→ **EXERCISE DESCRIPTION**
Of all the entries below, only the lines from the one with "Click inside the 验证码 input field" up to and including the one with "Task: Click the green Add plus icon" are to be duplicated exactly.

→ **EXTRACTED MATERIAL**
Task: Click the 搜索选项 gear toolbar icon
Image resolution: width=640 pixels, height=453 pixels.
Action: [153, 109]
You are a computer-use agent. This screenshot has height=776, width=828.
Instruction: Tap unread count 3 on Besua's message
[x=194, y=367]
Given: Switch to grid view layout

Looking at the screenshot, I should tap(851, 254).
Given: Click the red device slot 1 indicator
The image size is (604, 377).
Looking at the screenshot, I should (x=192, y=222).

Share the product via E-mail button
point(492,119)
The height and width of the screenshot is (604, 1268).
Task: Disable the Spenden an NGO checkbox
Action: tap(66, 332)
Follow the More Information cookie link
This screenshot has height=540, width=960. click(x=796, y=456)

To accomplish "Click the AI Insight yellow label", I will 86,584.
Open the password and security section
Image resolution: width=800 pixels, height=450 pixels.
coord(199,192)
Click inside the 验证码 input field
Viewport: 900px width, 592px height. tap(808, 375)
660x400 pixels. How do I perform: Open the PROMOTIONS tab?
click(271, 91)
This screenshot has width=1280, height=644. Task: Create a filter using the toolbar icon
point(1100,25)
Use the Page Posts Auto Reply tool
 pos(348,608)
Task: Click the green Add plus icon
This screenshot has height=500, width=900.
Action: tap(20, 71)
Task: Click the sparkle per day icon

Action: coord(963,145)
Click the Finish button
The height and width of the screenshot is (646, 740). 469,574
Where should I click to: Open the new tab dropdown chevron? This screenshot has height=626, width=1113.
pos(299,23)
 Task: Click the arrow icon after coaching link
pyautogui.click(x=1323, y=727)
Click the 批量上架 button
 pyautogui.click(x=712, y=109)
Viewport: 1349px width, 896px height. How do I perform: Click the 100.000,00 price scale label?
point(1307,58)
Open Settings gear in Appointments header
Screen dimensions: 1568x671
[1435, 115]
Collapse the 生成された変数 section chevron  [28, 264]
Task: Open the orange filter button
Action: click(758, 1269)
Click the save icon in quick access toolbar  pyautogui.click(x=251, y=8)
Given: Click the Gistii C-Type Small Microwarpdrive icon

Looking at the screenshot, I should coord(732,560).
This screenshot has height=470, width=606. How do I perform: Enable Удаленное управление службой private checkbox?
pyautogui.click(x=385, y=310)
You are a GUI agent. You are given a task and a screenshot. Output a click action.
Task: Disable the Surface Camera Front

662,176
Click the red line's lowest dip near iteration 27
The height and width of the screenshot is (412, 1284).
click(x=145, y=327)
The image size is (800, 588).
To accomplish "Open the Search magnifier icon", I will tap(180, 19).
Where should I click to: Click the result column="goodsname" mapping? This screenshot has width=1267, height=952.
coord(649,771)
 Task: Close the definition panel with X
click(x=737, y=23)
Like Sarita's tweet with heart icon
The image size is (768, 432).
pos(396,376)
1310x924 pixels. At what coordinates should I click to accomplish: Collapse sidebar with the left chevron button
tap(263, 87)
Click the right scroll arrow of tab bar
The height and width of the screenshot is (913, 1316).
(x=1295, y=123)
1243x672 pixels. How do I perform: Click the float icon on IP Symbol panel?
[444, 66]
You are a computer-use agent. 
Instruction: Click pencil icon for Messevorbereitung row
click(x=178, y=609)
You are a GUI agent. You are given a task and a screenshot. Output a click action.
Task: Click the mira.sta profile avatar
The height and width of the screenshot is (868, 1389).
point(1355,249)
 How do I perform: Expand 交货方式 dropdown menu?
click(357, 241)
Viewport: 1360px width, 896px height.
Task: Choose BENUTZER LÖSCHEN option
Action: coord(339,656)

→ **TASK ANSWER**
Click inside the 验证码 input field
Viewport: 900px width, 592px height. tap(808, 375)
660x400 pixels. How do I perform: Open the PROMOTIONS tab?
click(271, 91)
This screenshot has width=1280, height=644. Task: Create a filter using the toolbar icon
point(1100,25)
Use the Page Posts Auto Reply tool
 pos(348,608)
Task: Click the green Add plus icon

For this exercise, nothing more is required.